Consigne 1:
Mettez à jour les entrées, de la ligne contenant "You are a computer-use agent. Screen dimensions: 1200x900" jusqu'à celle contenant "Looking at the screenshot, I should click(1033, 76).", en remplaçant "Screen dimensions" par "Screen size" et en laissant tout le reste inchangé. Réécrivez uniquement ces lignes.

Texte du document:
──────────

Les récents événements, en Iran et autour de l’Iran, notamment dans le prolongement des élections présidentielles d’il y a un mois, méritent une analyse générale permettant d’avoir une appréciation nouvelle de la crise iranienne. Il nous importe de placer cette crise, avec son évolution actuelle, dans son contexte réel, qui est le contexte le plus général possible.

On verra que ces développements sont le plus possible tenus à distance de ce qui semble en général les constituants explicatifs de la “crise iranienne”. La raison est que, justement, ces constituants habituels n’expliquent pas assez et, surtout, qu'ils expliquent souvent faussement. La crise iranienne n’est compréhensible d’une façon satisfaisante que si elles est intégrée dans notre crise générale.

Le bavardage de Biden

Il y a eu une “crise iranienne” à Washington même, certes connectée aux événements en Iran depuis le 12 juin (élections présidentielles), mais qui a suivi sa propre vie, sa propre logique. Elle s’est nouée avec l’“incident Biden” du 5 juillet, lors de l’interview du vice-président Biden par George Staphanopoulos dans son émission This Week.

L’incident fut amplifié dans les 48 heures qui suivirent, puis réduit radicalement, voire contredit explicitement par une exclamation du président Obama, – c’est-à-dire que la “crise iranienne” de Washington à ce stade s’est dénouée. Il s’agit du “Absolutely not”, dit à partir de Moscou sur CNN le 7 juillet, en réponse à la question de savoir si Israël avait le “feu vert” pour une attaque contre l’Iran. La vigueur de la réponse tranche sur l’ambiguïté de l’“incident Biden”. Ces deux mots, – vigueur et ambiguïté, – définissent indirectement deux politiques.

Signification du “Absolutely not” de BHO

Le “Absolutely not” de BHO représente, en un sens symbolique, le contrepoint du “All options are on the table” de GW Bush, dit pour la première fois de façon significative le 20 février 2005 à Bruxelles (Bush y était en visite à l’OTAN et à l’UE), à propos de sa “politique” à l’égard de l’Iran. Le mot de Bush tel qu’il fut entendu et interprété, signifiait que, parmi “toutes ces options”, c’était précisément celle de la guerre contre l’Iran qui tenait une place d’honneur. Pour la première fois, l’idée d’une attaque de l’Iran faisait son entrée dans le chaos (nous ne disons pas “la bataille”) de communication qui constitue aujourd’hui la substance de la politique et des relations internationales.

Le “Absolutely not” de Barack Obama signifie le contraire de ce que disait Bush en février 2005. La vigueur du mot, les circonstances où il est dit, nous signifient que cette “option” (la guerre) n’est plus “sur la table”. Peut-être y reviendra-t-elle, peut-on observer; pour notre part, nous ne le croyons pas.

Quelques explications de Sarkozy

L’intervention de Sarkozy, lors d’une conférence de presse au G8, le 9 juillet 2009, a confirmé en un sens qu’une certaine “politique” occidentale, depuis au moins 2007 pour la France, consiste (consistait?) à se battre, notamment par la radicalisation de la “politique médiatique” anti-iranienne (menace de durcissement des sanctions, pressions diverses), pour empêcher l’“option” en question de venir “sur la table”.

──────────

Consigne 2:
D'après le texte sur la crise iranienne, à quelle date et dans quelle ville Bush a-t-il dit pour la première fois de façon significative « All options are on the table », s'il vous plaît ?

──────────

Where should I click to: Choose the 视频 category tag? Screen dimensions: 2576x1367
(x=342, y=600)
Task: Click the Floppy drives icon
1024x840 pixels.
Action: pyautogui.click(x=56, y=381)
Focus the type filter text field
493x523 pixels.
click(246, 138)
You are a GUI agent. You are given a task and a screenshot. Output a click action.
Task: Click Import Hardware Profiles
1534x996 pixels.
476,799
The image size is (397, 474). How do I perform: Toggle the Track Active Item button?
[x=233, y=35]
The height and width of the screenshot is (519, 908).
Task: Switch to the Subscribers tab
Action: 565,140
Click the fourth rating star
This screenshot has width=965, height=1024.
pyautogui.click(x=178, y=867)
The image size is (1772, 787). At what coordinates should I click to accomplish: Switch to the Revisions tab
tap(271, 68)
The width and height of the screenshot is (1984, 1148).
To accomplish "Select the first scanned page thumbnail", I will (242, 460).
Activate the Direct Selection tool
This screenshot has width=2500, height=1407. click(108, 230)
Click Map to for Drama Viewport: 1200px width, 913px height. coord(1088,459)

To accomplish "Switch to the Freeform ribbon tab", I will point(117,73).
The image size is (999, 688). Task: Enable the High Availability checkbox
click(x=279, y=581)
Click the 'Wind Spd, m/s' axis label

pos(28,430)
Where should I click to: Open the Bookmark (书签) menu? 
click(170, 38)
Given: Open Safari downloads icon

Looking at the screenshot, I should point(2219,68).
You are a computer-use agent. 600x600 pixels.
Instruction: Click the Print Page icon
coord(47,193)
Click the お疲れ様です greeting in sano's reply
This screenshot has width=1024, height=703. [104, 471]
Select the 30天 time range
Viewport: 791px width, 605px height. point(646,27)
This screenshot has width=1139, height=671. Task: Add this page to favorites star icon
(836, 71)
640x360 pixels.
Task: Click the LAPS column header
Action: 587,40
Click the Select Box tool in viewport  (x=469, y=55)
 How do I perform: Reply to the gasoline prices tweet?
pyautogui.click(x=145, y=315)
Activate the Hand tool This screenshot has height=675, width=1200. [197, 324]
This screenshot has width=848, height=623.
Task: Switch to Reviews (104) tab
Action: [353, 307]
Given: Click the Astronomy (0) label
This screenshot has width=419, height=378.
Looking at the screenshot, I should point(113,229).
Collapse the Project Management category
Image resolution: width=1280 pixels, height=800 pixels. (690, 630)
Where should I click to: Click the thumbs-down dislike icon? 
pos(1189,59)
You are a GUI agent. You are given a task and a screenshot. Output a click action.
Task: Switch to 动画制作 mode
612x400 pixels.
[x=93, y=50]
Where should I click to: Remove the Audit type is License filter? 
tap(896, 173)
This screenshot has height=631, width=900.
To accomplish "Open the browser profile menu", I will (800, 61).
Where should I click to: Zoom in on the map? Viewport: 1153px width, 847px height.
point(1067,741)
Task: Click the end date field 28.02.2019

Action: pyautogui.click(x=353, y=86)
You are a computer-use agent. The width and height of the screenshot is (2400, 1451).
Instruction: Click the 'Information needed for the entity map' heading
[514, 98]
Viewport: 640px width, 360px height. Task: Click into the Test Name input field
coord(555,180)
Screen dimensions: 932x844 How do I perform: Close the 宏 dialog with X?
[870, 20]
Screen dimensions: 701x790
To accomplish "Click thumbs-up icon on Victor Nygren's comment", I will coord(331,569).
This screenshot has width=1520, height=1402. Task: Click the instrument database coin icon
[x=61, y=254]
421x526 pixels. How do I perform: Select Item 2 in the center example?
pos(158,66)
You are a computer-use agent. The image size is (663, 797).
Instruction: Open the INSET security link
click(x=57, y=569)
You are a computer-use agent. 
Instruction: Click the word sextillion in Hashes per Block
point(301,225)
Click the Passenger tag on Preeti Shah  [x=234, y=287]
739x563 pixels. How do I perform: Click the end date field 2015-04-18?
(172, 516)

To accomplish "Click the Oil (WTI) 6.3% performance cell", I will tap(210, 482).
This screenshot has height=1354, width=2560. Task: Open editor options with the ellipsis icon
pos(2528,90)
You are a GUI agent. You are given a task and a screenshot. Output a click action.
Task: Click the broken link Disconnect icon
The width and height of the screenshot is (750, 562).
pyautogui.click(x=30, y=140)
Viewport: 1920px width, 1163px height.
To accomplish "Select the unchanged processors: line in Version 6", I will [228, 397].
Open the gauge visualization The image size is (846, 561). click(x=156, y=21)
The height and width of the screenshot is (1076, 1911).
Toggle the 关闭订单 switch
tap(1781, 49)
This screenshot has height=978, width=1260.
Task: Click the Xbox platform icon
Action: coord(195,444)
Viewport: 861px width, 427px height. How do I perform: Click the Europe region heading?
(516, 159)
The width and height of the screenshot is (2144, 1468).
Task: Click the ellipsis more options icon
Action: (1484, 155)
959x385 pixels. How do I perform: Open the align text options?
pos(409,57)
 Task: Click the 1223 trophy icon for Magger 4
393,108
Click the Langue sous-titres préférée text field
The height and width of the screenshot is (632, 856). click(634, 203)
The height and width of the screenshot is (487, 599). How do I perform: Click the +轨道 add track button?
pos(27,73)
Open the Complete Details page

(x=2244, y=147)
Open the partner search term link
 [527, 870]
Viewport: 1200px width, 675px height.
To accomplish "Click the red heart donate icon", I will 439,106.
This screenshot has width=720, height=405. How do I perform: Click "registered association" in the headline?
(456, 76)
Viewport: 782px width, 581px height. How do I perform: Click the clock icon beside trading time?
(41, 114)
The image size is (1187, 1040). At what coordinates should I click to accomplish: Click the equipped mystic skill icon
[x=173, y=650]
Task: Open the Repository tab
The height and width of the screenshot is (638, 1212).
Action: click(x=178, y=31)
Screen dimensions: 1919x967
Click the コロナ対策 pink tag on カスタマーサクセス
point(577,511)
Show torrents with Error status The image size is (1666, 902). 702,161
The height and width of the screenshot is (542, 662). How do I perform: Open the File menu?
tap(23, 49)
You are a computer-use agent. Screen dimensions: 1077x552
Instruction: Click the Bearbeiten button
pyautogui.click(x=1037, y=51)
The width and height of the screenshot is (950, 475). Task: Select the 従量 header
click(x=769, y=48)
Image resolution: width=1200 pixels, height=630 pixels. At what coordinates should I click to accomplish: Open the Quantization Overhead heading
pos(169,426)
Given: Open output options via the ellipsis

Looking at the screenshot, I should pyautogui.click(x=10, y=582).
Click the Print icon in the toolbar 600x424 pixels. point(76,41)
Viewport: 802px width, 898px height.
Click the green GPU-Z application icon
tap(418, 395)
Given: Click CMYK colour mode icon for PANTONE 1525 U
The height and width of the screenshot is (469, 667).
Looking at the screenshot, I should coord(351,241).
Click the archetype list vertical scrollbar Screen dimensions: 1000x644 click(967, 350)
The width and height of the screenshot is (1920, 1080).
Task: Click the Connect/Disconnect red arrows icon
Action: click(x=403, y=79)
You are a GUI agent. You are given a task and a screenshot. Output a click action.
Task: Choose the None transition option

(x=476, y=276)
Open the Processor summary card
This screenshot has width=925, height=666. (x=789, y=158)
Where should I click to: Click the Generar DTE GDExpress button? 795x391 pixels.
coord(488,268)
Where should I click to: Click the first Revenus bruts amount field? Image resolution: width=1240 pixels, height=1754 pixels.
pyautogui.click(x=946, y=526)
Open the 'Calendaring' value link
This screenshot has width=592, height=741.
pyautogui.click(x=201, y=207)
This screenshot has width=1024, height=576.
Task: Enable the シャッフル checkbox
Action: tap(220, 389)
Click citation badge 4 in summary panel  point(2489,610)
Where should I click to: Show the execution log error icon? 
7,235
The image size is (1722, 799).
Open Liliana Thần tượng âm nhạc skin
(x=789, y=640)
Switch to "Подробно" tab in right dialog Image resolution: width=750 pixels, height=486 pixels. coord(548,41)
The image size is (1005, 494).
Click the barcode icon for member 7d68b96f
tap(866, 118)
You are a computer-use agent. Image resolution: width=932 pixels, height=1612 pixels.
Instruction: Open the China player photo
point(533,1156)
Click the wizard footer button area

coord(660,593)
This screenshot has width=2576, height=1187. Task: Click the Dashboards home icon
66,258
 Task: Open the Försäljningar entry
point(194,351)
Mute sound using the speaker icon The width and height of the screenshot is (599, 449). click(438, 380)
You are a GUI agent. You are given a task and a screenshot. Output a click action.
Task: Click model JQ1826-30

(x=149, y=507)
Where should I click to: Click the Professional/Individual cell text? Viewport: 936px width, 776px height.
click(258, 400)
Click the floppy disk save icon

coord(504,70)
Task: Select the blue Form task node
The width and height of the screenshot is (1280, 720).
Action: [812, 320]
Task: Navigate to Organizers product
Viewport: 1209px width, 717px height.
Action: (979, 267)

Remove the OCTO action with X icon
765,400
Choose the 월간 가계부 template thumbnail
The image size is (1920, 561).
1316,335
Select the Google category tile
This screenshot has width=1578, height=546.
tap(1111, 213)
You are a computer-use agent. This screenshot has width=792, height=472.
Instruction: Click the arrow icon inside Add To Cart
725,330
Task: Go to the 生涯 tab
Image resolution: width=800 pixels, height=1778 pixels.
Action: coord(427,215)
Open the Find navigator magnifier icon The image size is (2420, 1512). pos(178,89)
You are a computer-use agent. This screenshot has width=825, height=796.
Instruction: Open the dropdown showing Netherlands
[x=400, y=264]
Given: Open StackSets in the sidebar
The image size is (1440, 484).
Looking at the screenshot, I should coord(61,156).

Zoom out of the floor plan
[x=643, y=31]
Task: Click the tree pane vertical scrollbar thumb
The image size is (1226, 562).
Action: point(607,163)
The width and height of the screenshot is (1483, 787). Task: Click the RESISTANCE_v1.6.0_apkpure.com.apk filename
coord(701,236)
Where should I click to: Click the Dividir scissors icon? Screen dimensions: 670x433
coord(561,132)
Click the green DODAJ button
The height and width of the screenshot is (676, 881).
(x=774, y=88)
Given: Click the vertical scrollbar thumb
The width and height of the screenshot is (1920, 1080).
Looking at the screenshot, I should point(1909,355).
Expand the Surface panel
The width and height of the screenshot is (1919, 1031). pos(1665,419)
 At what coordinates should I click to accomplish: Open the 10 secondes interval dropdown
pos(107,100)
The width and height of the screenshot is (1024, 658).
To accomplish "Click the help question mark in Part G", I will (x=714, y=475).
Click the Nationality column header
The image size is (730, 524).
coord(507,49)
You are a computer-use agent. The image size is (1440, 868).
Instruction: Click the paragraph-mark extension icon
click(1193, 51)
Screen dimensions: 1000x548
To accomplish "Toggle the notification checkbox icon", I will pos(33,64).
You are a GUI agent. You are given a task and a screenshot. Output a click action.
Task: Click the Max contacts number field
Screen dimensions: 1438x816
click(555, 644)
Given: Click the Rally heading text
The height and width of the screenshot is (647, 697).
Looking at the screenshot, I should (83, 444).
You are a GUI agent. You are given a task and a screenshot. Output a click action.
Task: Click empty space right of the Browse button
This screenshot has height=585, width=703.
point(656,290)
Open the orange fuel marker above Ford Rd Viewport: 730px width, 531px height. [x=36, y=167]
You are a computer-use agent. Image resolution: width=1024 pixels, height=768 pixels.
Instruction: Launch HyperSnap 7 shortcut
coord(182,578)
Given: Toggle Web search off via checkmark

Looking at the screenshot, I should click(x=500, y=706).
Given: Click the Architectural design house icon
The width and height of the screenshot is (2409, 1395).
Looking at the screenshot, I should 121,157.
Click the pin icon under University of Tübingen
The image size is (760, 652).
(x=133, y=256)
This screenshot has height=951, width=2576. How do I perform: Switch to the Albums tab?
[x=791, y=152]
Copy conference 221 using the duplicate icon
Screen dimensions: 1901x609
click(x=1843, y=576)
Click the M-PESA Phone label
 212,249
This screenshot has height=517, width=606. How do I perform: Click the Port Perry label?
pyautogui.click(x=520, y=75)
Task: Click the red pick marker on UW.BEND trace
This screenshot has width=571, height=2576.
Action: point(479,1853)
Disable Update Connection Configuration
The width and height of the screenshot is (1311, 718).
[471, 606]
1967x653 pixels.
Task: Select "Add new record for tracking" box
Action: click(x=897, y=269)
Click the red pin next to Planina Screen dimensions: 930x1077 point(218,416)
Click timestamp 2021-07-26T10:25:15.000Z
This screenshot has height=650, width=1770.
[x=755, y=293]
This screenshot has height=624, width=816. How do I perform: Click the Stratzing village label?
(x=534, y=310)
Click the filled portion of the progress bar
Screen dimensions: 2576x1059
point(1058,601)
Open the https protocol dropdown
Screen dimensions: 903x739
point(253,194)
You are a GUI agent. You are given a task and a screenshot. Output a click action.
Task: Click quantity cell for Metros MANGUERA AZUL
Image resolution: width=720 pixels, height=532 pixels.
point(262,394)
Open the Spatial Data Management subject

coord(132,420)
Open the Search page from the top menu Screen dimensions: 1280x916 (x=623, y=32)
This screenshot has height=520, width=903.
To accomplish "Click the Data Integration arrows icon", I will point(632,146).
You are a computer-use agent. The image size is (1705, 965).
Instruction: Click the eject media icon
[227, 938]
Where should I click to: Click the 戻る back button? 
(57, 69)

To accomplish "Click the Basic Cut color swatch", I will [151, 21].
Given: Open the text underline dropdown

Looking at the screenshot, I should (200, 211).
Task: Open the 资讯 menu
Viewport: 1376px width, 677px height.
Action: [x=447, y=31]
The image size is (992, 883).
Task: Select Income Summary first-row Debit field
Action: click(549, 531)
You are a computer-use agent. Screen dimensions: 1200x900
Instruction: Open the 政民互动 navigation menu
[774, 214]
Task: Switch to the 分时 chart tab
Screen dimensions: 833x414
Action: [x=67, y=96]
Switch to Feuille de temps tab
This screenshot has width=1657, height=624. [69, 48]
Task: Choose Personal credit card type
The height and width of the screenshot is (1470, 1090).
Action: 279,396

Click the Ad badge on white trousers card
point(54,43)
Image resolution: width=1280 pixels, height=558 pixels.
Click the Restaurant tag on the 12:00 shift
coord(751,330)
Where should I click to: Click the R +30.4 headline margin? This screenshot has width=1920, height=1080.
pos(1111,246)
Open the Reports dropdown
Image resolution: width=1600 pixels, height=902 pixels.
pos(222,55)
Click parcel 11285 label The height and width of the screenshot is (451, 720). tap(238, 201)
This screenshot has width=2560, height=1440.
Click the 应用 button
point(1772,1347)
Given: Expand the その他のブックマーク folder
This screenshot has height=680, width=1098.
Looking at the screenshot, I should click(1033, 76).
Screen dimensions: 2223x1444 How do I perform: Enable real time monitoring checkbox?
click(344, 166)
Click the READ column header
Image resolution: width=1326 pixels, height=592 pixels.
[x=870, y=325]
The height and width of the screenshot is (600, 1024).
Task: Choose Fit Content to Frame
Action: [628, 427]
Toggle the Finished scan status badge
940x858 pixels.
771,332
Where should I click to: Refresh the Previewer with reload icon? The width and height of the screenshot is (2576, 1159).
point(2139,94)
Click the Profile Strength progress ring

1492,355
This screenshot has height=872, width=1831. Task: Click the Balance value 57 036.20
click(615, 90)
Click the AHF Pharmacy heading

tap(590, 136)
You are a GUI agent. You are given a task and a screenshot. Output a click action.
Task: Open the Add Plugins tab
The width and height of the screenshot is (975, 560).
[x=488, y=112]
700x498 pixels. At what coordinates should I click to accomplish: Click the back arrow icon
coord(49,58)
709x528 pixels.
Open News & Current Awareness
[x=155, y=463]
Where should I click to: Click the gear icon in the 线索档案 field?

──────────

Résultat attendu 1:
You are a computer-use agent. Screen size: 1200x900
Instruction: Open the 政民互动 navigation menu
[774, 214]
Task: Switch to the 分时 chart tab
Screen size: 833x414
Action: [x=67, y=96]
Switch to Feuille de temps tab
This screenshot has width=1657, height=624. [69, 48]
Task: Choose Personal credit card type
The height and width of the screenshot is (1470, 1090).
Action: 279,396

Click the Ad badge on white trousers card
point(54,43)
Image resolution: width=1280 pixels, height=558 pixels.
Click the Restaurant tag on the 12:00 shift
coord(751,330)
Where should I click to: Click the R +30.4 headline margin? This screenshot has width=1920, height=1080.
pos(1111,246)
Open the Reports dropdown
Image resolution: width=1600 pixels, height=902 pixels.
pos(222,55)
Click parcel 11285 label The height and width of the screenshot is (451, 720). tap(238, 201)
This screenshot has width=2560, height=1440.
Click the 应用 button
point(1772,1347)
Given: Expand the その他のブックマーク folder
This screenshot has height=680, width=1098.
Looking at the screenshot, I should click(1033, 76).

Résultat attendu 2:
Le 20 février 2005, à Bruxelles.